19.04.2010  |  Folker Hellmeyer
EUR/USD eröffnet heute bei 1.3455 (07.45 Uhr), nachdem im asiatischen Geschäft Tiefstkurse der letzten 24 Handelsstunden bei 1.3446 markiert wurden. Der USD notiert gegenüber dem JPY bei 92.00, EUR-JPY stellt sich in der Folge auf 123.80, während EUR-CHF bei 1.4325 oszilliert.

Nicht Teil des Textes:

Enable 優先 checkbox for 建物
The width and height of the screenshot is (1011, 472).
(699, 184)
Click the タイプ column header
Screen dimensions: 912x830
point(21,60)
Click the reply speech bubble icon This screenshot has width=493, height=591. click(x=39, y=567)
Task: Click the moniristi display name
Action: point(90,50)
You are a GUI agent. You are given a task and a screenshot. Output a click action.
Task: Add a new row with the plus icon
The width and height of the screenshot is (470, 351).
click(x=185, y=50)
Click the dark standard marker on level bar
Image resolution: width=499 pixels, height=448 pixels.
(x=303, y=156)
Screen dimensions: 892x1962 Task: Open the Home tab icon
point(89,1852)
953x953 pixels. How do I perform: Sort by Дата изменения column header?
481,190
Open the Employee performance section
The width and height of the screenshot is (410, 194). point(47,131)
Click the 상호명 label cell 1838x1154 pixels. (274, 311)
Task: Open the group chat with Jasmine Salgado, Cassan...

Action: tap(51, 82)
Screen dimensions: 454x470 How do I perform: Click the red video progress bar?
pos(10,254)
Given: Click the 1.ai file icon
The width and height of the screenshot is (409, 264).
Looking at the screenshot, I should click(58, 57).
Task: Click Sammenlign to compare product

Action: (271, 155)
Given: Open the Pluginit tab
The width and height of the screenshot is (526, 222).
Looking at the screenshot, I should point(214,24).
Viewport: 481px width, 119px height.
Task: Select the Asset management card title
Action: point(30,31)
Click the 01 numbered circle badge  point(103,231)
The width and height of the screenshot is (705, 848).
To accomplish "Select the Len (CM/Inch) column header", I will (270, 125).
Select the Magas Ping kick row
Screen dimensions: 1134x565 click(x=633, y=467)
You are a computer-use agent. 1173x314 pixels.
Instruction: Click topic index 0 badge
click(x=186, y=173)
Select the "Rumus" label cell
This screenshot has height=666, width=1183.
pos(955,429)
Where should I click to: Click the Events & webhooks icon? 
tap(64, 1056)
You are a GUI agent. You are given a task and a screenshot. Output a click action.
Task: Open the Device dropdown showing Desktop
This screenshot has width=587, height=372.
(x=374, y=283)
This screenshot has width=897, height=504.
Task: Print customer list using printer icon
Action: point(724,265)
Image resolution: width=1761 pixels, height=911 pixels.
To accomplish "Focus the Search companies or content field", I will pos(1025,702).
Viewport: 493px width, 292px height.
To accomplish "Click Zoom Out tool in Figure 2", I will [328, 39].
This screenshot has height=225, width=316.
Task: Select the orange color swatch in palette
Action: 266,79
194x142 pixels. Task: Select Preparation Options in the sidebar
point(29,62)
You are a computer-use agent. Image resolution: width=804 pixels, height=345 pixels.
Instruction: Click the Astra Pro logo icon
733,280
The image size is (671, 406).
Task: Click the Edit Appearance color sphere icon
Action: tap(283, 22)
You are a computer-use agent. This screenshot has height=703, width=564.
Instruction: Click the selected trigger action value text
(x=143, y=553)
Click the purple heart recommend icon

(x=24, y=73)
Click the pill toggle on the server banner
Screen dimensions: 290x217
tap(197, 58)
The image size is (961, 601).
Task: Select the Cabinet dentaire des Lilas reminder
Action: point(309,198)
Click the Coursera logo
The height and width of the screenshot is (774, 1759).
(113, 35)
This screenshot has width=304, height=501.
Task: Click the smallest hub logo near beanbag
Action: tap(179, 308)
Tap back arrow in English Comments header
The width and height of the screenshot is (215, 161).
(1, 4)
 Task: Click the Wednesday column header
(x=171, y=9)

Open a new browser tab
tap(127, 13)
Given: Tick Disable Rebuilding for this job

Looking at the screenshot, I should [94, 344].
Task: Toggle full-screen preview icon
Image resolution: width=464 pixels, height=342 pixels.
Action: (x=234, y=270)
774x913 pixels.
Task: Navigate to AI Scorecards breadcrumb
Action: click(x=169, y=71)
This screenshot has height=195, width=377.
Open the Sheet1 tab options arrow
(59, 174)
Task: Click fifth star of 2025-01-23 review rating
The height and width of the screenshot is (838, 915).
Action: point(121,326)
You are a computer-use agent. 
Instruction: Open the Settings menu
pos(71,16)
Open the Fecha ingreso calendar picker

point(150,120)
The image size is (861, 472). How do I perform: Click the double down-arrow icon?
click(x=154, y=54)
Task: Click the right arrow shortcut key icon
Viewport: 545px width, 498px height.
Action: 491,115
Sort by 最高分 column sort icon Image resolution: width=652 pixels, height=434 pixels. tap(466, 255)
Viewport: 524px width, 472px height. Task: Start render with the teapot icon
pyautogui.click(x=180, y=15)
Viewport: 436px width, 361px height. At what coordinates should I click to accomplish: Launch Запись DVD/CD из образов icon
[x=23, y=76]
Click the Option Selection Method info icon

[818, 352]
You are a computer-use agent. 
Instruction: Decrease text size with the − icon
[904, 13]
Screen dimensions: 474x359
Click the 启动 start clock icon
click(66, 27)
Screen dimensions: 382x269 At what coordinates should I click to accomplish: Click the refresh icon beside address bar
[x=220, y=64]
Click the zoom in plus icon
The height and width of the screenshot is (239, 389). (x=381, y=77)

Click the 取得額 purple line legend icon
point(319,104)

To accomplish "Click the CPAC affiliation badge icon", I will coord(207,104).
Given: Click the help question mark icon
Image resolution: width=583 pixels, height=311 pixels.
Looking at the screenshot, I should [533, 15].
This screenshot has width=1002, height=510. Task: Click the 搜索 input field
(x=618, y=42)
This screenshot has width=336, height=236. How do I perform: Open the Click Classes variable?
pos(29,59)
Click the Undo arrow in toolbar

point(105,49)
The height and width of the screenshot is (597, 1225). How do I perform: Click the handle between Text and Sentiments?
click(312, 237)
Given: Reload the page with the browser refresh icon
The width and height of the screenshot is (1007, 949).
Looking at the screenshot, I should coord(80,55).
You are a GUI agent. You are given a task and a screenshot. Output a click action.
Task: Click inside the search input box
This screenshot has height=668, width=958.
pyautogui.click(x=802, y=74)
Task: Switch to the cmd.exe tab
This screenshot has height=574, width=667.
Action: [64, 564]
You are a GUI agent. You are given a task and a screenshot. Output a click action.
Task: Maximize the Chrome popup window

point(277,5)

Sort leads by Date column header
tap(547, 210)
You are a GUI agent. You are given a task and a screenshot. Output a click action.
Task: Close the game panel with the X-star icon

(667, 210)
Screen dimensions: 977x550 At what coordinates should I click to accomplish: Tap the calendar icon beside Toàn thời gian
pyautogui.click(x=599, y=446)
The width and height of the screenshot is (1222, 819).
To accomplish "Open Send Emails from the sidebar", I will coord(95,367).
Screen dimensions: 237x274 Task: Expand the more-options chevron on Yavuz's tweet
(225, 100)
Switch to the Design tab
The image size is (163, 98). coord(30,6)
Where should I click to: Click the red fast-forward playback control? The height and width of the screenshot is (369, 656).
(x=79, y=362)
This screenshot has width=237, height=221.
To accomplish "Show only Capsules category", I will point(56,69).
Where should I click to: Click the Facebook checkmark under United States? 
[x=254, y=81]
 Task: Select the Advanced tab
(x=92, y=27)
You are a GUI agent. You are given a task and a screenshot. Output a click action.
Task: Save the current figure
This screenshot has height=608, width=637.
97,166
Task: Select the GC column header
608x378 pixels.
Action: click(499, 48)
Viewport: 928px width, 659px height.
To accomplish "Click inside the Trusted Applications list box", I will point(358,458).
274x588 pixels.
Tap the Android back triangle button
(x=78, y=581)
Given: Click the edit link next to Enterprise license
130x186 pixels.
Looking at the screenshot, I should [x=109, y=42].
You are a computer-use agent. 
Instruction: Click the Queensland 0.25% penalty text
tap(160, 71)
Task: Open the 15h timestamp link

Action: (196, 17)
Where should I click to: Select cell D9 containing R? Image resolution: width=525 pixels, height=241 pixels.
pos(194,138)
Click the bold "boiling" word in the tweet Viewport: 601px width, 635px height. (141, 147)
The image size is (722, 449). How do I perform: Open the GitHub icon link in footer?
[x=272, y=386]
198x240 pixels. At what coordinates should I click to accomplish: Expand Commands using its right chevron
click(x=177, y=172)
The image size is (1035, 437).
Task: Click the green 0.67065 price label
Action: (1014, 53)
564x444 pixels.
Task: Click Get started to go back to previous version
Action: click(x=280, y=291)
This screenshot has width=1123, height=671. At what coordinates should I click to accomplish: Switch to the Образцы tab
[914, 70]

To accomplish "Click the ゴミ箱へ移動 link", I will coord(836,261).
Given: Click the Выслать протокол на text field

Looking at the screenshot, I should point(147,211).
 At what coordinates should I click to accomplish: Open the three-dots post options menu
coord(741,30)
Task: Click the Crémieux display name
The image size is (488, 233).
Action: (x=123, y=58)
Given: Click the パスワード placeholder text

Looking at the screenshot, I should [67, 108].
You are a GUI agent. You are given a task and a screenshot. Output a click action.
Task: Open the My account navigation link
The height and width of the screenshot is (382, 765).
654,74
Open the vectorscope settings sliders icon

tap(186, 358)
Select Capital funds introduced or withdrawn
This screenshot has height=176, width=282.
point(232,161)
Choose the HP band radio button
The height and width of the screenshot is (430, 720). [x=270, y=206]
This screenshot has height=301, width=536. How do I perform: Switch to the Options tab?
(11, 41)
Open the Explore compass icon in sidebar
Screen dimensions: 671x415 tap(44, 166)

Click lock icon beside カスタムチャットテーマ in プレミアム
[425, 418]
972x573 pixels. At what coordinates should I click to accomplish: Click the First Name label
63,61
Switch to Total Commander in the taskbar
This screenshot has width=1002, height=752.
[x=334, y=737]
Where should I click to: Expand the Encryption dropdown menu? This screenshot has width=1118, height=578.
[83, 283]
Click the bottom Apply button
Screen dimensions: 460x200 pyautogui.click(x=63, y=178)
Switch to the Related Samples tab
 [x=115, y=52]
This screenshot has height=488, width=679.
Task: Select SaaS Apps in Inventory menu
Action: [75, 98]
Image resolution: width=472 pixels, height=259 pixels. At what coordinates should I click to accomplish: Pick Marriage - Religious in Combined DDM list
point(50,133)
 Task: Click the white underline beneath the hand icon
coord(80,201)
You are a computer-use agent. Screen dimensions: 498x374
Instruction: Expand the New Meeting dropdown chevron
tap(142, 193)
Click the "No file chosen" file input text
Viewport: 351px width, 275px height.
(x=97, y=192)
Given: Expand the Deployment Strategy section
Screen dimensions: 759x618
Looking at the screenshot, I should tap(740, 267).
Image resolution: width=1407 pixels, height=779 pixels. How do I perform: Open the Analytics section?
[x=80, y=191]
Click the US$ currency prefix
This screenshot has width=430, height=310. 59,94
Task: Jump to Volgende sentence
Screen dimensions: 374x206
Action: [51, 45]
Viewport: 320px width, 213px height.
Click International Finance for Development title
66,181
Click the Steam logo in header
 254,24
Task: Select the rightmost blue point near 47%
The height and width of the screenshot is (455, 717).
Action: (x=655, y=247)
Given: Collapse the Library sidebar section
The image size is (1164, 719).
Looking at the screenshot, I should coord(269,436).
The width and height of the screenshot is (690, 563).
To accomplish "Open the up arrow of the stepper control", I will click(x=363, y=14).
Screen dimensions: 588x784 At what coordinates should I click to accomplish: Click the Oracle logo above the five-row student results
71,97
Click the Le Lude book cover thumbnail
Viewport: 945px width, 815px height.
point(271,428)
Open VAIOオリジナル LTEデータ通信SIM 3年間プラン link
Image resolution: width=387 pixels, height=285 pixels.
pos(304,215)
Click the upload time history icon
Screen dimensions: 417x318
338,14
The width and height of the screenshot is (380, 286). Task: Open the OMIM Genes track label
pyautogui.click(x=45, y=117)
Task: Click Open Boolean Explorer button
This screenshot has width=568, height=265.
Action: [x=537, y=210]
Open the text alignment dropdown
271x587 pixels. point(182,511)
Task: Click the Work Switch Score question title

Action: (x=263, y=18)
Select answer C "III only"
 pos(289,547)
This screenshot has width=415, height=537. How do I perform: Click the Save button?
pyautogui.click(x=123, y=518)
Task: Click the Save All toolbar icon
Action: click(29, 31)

Am Freitag sorgten die Betrugsvorwürfe der SEC gegen Goldman Sachs bezüglich der Vermarktung von CDOs für nachhaltige Unruhe. Die Regierungen Deutschlands und Großbritanniens wollen die Geschäfte untersuchen und prüfen rechtliche Schritte gegen Goldman Sachs.

Der Finanzmarkt hat diesen Schritt gegen Goldman als Indikator interpretiert, daß auch weitere globale Spieler, die sich in diesem Segment tummelten, zumindest angreifbar sind.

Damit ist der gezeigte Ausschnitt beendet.